__WORK INSTRUCTION__
Reproduce the tail of the data exactly. It starts at the line containing "At what coordinates" and runs to the last line.
Content starts
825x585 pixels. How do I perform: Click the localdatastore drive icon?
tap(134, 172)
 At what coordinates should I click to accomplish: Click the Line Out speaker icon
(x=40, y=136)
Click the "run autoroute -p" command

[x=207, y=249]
Content ends
__OUTPUT FOR THIS TASK__
 At what coordinates should I click to accomplish: Click the Line Out speaker icon
(x=40, y=136)
Click the "run autoroute -p" command

[x=207, y=249]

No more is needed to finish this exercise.